Data pulled from a collection:
--------------------

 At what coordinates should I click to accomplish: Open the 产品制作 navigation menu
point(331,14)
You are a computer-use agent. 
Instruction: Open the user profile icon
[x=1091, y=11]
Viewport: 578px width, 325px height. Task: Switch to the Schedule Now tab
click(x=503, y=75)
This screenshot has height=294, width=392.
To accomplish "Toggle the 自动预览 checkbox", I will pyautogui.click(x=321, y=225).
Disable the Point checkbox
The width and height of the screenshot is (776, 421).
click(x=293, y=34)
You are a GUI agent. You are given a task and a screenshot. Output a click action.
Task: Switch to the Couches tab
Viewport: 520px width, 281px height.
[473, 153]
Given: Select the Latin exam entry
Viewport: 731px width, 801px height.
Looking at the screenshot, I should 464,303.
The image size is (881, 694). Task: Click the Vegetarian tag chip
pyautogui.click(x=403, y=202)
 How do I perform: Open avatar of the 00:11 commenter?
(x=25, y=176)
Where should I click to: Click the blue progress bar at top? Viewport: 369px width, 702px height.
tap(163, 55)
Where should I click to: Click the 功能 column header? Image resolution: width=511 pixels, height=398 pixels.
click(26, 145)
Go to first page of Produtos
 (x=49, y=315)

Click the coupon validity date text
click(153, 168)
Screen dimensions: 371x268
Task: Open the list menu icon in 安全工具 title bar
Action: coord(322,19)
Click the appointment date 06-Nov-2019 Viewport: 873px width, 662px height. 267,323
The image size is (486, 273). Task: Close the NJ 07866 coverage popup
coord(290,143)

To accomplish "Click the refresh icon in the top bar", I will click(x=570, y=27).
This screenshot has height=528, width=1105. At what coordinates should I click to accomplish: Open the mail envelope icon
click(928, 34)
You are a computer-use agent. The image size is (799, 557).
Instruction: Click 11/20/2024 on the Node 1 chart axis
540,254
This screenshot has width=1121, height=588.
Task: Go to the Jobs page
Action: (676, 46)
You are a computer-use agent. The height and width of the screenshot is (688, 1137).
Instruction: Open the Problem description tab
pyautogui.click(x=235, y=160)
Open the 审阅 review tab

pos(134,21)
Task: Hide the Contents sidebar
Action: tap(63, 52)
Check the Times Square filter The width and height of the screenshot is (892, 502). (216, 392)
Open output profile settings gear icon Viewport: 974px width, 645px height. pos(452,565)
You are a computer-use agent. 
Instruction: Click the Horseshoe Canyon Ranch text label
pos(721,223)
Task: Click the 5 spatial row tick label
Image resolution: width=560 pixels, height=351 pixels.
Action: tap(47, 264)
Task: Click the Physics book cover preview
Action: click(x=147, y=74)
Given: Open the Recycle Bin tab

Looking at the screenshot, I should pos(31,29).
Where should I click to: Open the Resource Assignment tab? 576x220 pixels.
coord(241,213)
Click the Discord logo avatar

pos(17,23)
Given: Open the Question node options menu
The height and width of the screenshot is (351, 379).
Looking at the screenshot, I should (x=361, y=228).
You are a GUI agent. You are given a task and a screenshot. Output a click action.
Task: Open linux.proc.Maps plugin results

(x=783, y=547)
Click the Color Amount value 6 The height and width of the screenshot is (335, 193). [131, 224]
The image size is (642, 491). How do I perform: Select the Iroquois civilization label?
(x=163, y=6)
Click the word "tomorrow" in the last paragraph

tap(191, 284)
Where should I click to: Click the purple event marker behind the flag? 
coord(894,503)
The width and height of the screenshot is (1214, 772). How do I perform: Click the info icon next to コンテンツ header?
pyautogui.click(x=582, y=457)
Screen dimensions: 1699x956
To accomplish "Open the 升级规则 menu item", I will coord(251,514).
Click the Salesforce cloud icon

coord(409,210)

--------------------

### Aim of the exercise
Copy every one of the items above, line by line, without changing anything.

### Final result
 At what coordinates should I click to accomplish: Open the 产品制作 navigation menu
point(331,14)
You are a computer-use agent. 
Instruction: Open the user profile icon
[x=1091, y=11]
Viewport: 578px width, 325px height. Task: Switch to the Schedule Now tab
click(x=503, y=75)
This screenshot has height=294, width=392.
To accomplish "Toggle the 自动预览 checkbox", I will pyautogui.click(x=321, y=225).
Disable the Point checkbox
The width and height of the screenshot is (776, 421).
click(x=293, y=34)
You are a GUI agent. You are given a task and a screenshot. Output a click action.
Task: Switch to the Couches tab
Viewport: 520px width, 281px height.
[473, 153]
Given: Select the Latin exam entry
Viewport: 731px width, 801px height.
Looking at the screenshot, I should 464,303.
The image size is (881, 694). Task: Click the Vegetarian tag chip
pyautogui.click(x=403, y=202)
 How do I perform: Open avatar of the 00:11 commenter?
(x=25, y=176)
Where should I click to: Click the blue progress bar at top? Viewport: 369px width, 702px height.
tap(163, 55)
Where should I click to: Click the 功能 column header? Image resolution: width=511 pixels, height=398 pixels.
click(26, 145)
Go to first page of Produtos
 (x=49, y=315)

Click the coupon validity date text
click(153, 168)
Screen dimensions: 371x268
Task: Open the list menu icon in 安全工具 title bar
Action: coord(322,19)
Click the appointment date 06-Nov-2019 Viewport: 873px width, 662px height. 267,323
The image size is (486, 273). Task: Close the NJ 07866 coverage popup
coord(290,143)

To accomplish "Click the refresh icon in the top bar", I will click(x=570, y=27).
This screenshot has height=528, width=1105. At what coordinates should I click to accomplish: Open the mail envelope icon
click(928, 34)
You are a computer-use agent. The image size is (799, 557).
Instruction: Click 11/20/2024 on the Node 1 chart axis
540,254
This screenshot has width=1121, height=588.
Task: Go to the Jobs page
Action: (676, 46)
You are a computer-use agent. The height and width of the screenshot is (688, 1137).
Instruction: Open the Problem description tab
pyautogui.click(x=235, y=160)
Open the 审阅 review tab

pos(134,21)
Task: Hide the Contents sidebar
Action: tap(63, 52)
Check the Times Square filter The width and height of the screenshot is (892, 502). (216, 392)
Open output profile settings gear icon Viewport: 974px width, 645px height. pos(452,565)
You are a computer-use agent. 
Instruction: Click the Horseshoe Canyon Ranch text label
pos(721,223)
Task: Click the 5 spatial row tick label
Image resolution: width=560 pixels, height=351 pixels.
Action: tap(47, 264)
Task: Click the Physics book cover preview
Action: click(x=147, y=74)
Given: Open the Recycle Bin tab

Looking at the screenshot, I should pos(31,29).
Where should I click to: Open the Resource Assignment tab? 576x220 pixels.
coord(241,213)
Click the Discord logo avatar

pos(17,23)
Given: Open the Question node options menu
The height and width of the screenshot is (351, 379).
Looking at the screenshot, I should (x=361, y=228).
You are a GUI agent. You are given a task and a screenshot. Output a click action.
Task: Open linux.proc.Maps plugin results

(x=783, y=547)
Click the Color Amount value 6 The height and width of the screenshot is (335, 193). [131, 224]
The image size is (642, 491). How do I perform: Select the Iroquois civilization label?
(x=163, y=6)
Click the word "tomorrow" in the last paragraph

tap(191, 284)
Where should I click to: Click the purple event marker behind the flag? 
coord(894,503)
The width and height of the screenshot is (1214, 772). How do I perform: Click the info icon next to コンテンツ header?
pyautogui.click(x=582, y=457)
Screen dimensions: 1699x956
To accomplish "Open the 升级规则 menu item", I will coord(251,514).
Click the Salesforce cloud icon

coord(409,210)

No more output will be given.